Question

Write F(x)= lxl-2 as a piecwise function

Answer

**step1** Understanding the function definition

The given function is $$F(x) = |x| - 2$$. This function involves the absolute value of $$x$$, denoted as $$|x|$$. A piecewise function is defined by multiple sub-functions, each applying to a different interval of the independent variable.

**step2** Defining the absolute value function

To express $$F(x)$$ as a piecewise function, we first need to understand the definition of the absolute value.
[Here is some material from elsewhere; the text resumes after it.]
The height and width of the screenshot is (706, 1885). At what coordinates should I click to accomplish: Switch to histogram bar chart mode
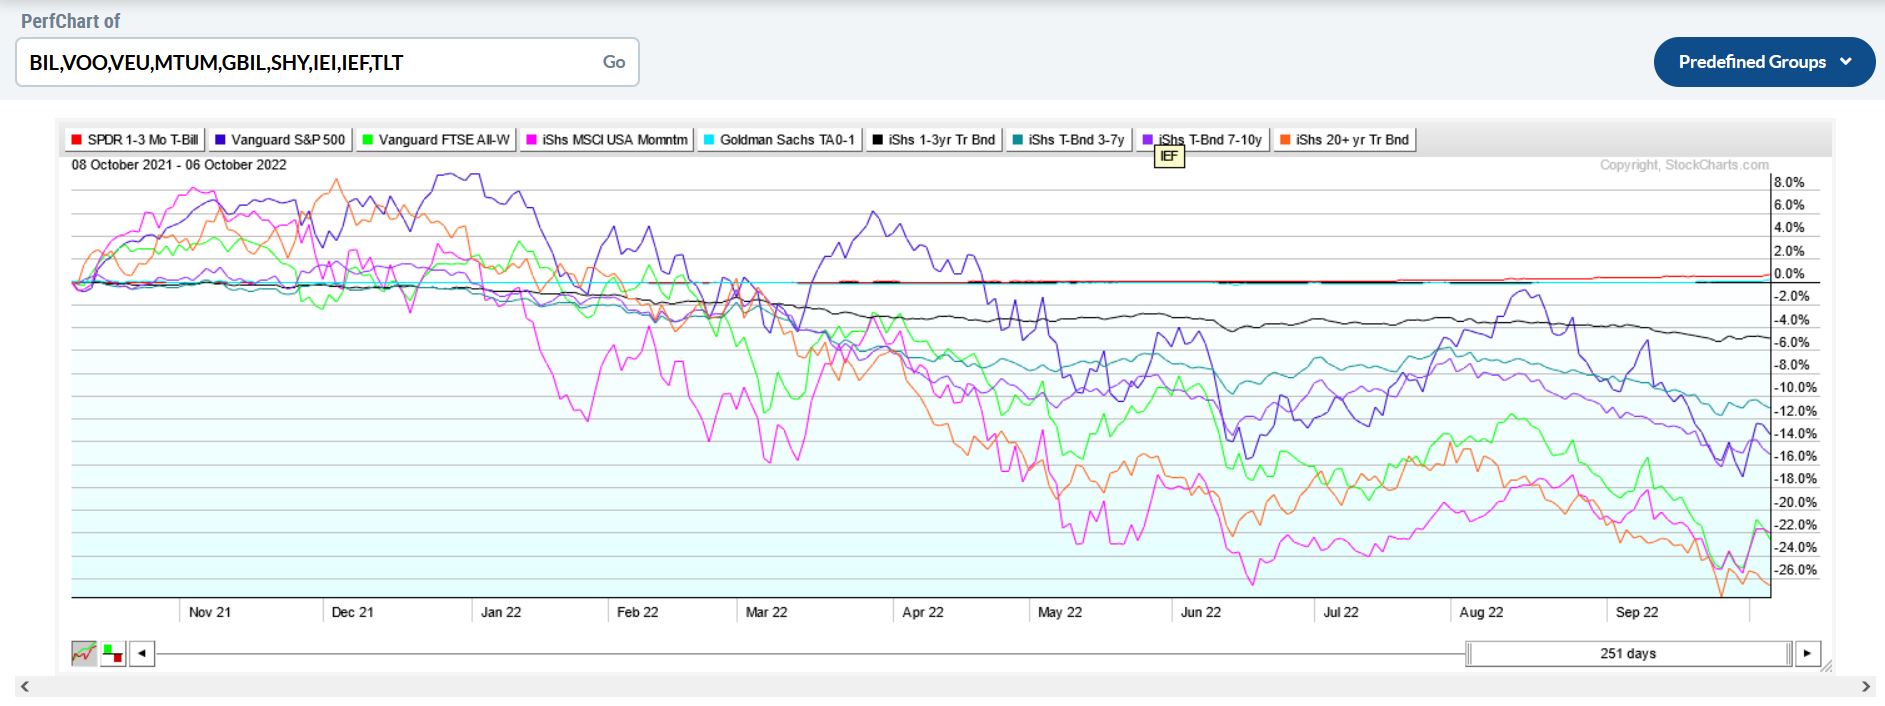[x=113, y=654]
The absolute value of a number represents its distance from zero on the number line, which means it is always non-negative.
There are two distinct cases for $$|x|$$, depending on the value of $$x$$:
1. If $$x$$ is greater than or equal to zero ($$x \ge 0$$), then the absolute value of $$x$$ is simply $$x$$ itself. So, $$|x| = x$$.
2. If $$x$$ is less than zero ($$x < 0$$), then the absolute value of $$x$$ is the opposite of $$x$$ (to make it positive). So, $$|x| = -x$$.

**step3** Applying the definition to the first case: $$x \ge 0$$

Let's consider the first condition where $$x$$ is greater than or equal to zero ($$x \ge 0$$).
According to the definition of absolute value, when $$x \ge 0$$, we can substitute $$|x|$$ with $$x$$ in the original function $$F(x) = |x| - 2$$.
This gives us the first part of our piecewise function: $$F(x) = x - 2$$.

**step4** Applying the definition to the second case: $$x < 0$$

Now, let's consider the second condition where $$x$$ is less than zero ($$x < 0$$).
According to the definition of absolute value, when $$x < 0$$, we must substitute $$|x|$$ with $$-x$$ in the original function $$F(x) = |x| - 2$$.
This gives us the second part of our piecewise function: $$F(x) = -x - 2$$.

**step5** Constructing the complete piecewise function

By combining the two parts we derived, we can now write the function $$F(x) = |x| - 2$$ as a complete piecewise function, clearly defining the rule for each interval of $$x$$:
$$F(x) = \begin{cases} x - 2 & \text{if } x \ge 0 \\ -x - 2 & \text{if } x < 0 \end{cases}$$